Evotec Aktie: 15-Prozent-Lücke im Halbjahr
Evotec korrigiert Umsatz- und Gewinnziele für 2026 nach unten. Analysten reagieren mit Herabstufungen, der Aktienkurs fällt auf ein neues Jahrestief.

Kurz zusammengefasst
- Deutliche Senkung der Jahresprognose
- Schwäche im Auftragsforschungsgeschäft
- Analysten stufen Evotec-Aktie herab
- Neues 52-Wochen-Tief erreicht
Das Hamburger Biotechnologie-Unternehmen Evotec hat den Kapitalmarkt mit einer signifikanten Korrektur seiner Geschäftsziele für das laufende Jahr überrascht. Wie das Unternehmen per EQS News mitteilte, führten eine schwächere Verkaufsdynamik im Basisgeschäft der Auftragsforschung (CRO) und der Auftragsfertigung (CDMO) zu einer massiven Senkung der Umsatz- und Gewinnprognose für das Gesamtjahr 2026. Verzögerte Umsatzrealisierungen belasteten die Bilanz zusätzlich.
In einem Analysten-Webcast am 14. Juli 2026 konkretisierte das Management das Ausmaß der operativen Probleme. Im Vergleich zur ursprünglichen Planung klaffte im ersten Halbjahr 2026 eine Umsatzlücke von rund 15 Prozent. Die Verantwortlichen verwiesen auf eingeleitete Effizienzprogramme, um den wirtschaftlichen Gegenwind abzufedern. Diese Entwicklung weicht laut einer Mitteilung vom 13. Juli 2026 erheblich von den ursprünglichen Markterwartungen im Bereich der Outsourcing-Dienstleistungen ab.
Vertrauensverlust am Kapitalmarkt
Die Reaktion an der Börse fiel heftig aus. Medienberichten zufolge senkten die Analysten von Berenberg am 16. Juli 2026 ihre Einstufung für das Papier. Das Haus begründete diesen Schritt mit der aktuellen Gewinnwarnung und dem damit verbundenen Vertrauensverlust unter den Anlegern. Der Aktienkurs reagierte mit hoher Volatilität und markierte am 14. Juli 2026 ein neues 52-Wochen-Tief bei 3,19 Euro.
Seit Jahresbeginn summiert sich der Rückgang der Aktie bereits auf 35,82 Prozent. Mit einem Schlusskurs von 3,50 Euro am Freitag bleibt die psychologisch wichtige Marke von vier Euro vorerst in weiter Ferne. Die Investoren zeigen sich besorgt über die Dauer der notwendigen Erholung im Kerngeschäft und die kurzfristige Planbarkeit der Erlöse.
Fokus auf Effizienz und Transparenz
Trotz der operativen Schwierigkeiten gab es im Juni Signale der personellen Kontinuität.

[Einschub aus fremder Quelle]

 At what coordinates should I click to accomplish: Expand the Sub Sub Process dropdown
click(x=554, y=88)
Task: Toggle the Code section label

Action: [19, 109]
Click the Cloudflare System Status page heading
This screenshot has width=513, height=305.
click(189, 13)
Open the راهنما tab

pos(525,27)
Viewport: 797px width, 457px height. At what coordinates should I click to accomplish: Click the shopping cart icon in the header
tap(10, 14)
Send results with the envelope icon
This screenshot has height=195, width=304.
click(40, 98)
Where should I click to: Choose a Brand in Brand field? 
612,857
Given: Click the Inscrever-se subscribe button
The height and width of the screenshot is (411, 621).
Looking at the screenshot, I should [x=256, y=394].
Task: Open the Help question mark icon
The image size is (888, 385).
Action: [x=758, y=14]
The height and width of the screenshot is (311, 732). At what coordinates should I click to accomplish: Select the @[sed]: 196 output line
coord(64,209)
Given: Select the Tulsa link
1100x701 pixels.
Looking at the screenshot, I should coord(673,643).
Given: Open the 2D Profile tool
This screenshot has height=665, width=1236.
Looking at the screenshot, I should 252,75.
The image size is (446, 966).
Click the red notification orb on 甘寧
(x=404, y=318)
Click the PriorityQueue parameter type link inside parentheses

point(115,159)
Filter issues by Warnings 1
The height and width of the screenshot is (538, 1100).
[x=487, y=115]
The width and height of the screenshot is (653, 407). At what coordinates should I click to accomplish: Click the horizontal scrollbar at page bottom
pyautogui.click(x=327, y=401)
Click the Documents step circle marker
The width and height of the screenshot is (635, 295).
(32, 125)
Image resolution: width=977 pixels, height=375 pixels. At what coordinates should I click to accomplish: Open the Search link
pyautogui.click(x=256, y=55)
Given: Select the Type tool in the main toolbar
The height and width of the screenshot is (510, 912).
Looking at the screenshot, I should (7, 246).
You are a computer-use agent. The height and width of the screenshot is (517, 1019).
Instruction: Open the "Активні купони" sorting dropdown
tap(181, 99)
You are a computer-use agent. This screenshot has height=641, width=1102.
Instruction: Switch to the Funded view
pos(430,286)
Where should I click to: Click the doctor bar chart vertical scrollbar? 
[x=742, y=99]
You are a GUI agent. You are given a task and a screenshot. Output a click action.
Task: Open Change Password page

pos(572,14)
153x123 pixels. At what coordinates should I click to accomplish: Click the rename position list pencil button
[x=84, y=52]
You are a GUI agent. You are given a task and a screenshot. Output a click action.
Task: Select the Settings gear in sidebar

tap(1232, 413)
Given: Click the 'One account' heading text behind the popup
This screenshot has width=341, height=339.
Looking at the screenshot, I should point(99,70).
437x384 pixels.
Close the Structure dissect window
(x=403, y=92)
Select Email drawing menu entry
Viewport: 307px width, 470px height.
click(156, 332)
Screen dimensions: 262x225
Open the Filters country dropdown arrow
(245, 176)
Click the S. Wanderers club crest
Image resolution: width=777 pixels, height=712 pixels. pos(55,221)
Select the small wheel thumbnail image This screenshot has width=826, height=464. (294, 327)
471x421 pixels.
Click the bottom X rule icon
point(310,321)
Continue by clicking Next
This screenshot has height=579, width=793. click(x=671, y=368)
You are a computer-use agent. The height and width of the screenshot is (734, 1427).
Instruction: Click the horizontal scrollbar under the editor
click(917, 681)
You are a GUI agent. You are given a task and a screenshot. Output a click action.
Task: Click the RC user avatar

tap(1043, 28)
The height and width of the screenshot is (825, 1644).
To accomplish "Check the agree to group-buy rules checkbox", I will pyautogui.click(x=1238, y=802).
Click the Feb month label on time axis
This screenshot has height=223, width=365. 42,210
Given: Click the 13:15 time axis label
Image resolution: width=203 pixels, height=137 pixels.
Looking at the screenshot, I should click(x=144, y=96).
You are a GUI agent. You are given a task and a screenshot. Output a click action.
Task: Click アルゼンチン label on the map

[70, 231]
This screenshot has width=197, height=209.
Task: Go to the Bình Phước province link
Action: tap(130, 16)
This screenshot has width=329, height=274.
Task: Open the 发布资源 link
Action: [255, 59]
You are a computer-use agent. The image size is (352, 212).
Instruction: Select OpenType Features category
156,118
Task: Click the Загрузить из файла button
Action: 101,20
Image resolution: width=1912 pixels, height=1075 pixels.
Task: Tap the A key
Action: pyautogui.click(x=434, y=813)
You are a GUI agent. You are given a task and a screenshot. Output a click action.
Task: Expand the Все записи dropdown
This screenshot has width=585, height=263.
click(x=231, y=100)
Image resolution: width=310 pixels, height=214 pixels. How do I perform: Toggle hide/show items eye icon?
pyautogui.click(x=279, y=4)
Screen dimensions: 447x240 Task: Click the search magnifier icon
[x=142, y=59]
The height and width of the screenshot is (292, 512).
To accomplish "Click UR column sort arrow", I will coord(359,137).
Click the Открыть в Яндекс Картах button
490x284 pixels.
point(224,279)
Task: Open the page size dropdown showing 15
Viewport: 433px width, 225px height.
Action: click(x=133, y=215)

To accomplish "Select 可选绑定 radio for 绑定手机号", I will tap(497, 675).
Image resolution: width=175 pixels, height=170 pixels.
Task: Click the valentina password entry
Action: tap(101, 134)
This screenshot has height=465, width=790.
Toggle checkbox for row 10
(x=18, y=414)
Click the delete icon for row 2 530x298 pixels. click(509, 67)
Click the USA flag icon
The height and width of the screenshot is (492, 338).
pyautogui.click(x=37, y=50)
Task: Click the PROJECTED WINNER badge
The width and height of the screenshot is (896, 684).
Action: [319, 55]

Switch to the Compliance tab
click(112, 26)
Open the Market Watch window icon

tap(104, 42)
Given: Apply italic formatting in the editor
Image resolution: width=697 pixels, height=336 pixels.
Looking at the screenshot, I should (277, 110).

Auf der ordentlichen Hauptversammlung am 11. Juni 2026 in Hamburg entlasteten die Aktionäre die amtierenden Vorstandsmitglieder, darunter den Vorstandsvorsitzenden Dr. Christian Wojczewski, für das vorangegangene Geschäftsjahr. Die Gesamtzahl der Stimmrechte im Unternehmen wurde nach Ablauf des Berichtsmonats Juni mit 177.909.559 angegeben.
Bereits im Mai 2026 setzten führende Köpfe des Managements auf eine langfristige Bindung an das Unternehmen. Laut Mitteilungen vom 4. Mai erhielten die Vorstände Paul Hitchin, Aurélie Dalbiez und Christian Wojczewski gesperrte Aktien als Teil ihrer variablen Vergütung für 2025. Der Referenzpreis für diese Anteile lag bei 5,46 Euro.
Anleger blicken nun auf den 13. August 2026. An diesem Tag plant Evotec die Veröffentlichung des vollständigen Halbjahresberichts sowie die Durchführung eines begleitenden Webcasts, um weitere Details zur operativen Lage bekannt zu geben. Eine Zwischenmitteilung zum dritten Quartal ist für den 5. November 2026 vorgesehen.